Not wanting to see your face is a huge warning. He is so repulse by you that he would rather stare at the wall than to see you and fight with you.

3. He doesn't show any physical affection

Going straight to the dining room when he comes home from work without a kiss or a greeting, refusing to hug you before bed, not holding your hands in public...Physical affection is important in a marriage. Refusing to show you physical affection means your husband is sick of you somehow and it makes him sick to even hold your hands.

4. He gives you emotional heartbreaks

Words can hurt more than a punch. He would say things to you telling you how you've ruined his life or his career, things that make you feel bad about yourself as a person.

Personal attacks are not a way to fix a relationship. He is only taking out his hatred on you. This is a form of emotional abuse. If he does that, most likely he hates you and doesn't care what you feel.

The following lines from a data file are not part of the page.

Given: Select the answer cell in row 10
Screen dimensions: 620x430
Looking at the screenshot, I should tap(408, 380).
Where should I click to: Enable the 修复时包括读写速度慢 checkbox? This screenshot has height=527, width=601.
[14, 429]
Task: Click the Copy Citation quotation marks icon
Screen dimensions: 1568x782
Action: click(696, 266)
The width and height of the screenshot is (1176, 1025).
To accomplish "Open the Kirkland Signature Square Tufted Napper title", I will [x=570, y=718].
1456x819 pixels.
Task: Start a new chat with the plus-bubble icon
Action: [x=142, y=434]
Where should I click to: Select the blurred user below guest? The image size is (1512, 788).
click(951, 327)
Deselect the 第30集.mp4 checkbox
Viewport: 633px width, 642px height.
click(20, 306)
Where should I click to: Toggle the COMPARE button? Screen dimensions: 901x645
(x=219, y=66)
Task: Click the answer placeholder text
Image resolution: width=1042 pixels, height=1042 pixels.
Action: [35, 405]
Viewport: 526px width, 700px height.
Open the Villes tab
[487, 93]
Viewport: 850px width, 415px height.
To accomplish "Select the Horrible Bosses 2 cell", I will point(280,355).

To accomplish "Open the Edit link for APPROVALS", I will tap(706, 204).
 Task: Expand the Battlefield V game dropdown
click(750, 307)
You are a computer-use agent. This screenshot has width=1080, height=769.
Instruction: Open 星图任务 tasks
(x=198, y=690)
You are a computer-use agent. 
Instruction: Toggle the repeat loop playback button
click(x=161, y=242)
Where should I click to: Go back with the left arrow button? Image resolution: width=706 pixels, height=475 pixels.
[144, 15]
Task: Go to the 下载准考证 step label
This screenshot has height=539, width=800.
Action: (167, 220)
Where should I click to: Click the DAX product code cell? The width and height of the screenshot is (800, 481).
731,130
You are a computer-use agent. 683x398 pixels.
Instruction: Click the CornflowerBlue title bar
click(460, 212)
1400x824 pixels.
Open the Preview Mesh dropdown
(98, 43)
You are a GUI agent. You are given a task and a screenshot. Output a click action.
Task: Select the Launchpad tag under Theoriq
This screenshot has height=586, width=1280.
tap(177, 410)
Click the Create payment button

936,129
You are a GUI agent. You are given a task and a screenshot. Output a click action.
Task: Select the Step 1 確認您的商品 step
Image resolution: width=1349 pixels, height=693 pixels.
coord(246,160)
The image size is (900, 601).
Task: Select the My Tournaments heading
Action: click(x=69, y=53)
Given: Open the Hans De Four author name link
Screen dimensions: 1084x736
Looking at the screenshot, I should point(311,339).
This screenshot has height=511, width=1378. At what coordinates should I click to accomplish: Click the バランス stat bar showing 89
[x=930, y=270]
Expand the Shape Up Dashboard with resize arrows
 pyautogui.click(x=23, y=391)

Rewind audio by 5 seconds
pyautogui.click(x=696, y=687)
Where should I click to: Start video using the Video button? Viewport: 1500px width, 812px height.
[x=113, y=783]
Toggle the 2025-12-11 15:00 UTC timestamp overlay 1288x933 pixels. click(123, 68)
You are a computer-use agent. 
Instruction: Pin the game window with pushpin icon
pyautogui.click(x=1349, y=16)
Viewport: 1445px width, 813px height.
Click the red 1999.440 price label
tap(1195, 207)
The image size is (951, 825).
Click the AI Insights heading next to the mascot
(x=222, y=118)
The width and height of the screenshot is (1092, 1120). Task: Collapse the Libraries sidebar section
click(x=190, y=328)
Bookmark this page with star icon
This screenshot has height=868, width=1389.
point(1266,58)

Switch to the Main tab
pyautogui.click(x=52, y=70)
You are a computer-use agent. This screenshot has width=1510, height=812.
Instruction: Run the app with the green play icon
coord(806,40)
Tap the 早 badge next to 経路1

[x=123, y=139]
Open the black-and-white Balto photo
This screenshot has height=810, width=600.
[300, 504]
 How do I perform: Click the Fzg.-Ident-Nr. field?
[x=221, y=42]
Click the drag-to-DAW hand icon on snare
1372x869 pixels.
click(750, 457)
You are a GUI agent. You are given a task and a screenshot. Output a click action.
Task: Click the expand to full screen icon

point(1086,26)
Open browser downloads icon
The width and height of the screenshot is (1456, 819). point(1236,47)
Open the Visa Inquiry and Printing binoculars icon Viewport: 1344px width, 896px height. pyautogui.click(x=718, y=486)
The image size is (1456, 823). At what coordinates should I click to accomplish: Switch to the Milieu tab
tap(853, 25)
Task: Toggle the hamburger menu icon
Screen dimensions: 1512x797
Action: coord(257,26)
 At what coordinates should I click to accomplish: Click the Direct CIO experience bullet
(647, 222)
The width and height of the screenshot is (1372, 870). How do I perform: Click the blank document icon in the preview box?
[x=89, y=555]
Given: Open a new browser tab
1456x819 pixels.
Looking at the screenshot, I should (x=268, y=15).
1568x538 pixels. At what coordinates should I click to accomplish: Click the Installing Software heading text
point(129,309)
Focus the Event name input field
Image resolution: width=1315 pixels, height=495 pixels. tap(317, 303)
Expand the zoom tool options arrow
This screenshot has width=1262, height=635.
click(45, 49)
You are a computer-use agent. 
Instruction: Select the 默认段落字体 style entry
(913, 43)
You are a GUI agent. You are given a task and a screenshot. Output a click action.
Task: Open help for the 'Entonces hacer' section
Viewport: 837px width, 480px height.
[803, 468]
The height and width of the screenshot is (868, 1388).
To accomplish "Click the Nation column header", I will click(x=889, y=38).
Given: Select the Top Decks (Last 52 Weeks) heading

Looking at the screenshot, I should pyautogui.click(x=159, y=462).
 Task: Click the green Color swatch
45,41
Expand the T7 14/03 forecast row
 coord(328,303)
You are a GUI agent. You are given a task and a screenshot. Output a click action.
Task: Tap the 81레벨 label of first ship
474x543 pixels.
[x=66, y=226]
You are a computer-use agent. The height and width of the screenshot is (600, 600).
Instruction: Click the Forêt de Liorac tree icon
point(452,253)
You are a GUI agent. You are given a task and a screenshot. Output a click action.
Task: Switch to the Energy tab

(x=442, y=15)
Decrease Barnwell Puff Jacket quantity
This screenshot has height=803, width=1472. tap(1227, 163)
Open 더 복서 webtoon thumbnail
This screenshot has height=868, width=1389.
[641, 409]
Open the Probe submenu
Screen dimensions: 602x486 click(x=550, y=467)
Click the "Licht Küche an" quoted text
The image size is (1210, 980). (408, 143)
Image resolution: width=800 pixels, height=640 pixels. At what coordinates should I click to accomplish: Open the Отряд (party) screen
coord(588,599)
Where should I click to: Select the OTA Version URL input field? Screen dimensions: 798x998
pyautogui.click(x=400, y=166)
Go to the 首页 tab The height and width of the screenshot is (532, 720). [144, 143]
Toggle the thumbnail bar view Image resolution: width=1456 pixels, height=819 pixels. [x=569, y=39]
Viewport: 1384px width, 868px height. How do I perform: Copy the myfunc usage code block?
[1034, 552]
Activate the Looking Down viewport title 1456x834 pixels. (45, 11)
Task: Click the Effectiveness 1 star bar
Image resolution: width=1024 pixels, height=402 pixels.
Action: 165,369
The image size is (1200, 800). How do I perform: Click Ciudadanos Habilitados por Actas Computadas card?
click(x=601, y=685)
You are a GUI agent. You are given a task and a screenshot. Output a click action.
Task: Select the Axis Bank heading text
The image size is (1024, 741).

5. He shows no respect for you in front of people you know

Leaving the table when you're dining with friends and family, publicly scolding you...There's no excuse for disrecpting you in public. Any fights can wait until you two are alone. His erratic behavior is a sign of him done with you. His aciton says it all.

6. He puts no effort in your marriage

He doesn't remember your anniversary and improtant dates, even if he does, he makes no effort in celebrating it with you. When you bring it up, he simply brushes it off like it's no big deal. It hurts a great deal that your loved one doesn't care an important date.

It's not about caring for a date on the calendar but about how much he cares for you. Not showing up for your anniversary dinner shows how little you mean to him.

7. He avoids communication

He doesn't want to pick a fight with you but he knows he won't be able to resist if he talks to you so he shuts all communication. Even if you try talking to him, he will find a way to quickly end the conversation and goes on his way.

8. He doesn't miss you

After years of marriage, it's normal to get used to each other, but it's not normal to not miss each other at all. Does he text you once he has time at work? Or he doesn't even inform you when he is going for afterwork with his mates?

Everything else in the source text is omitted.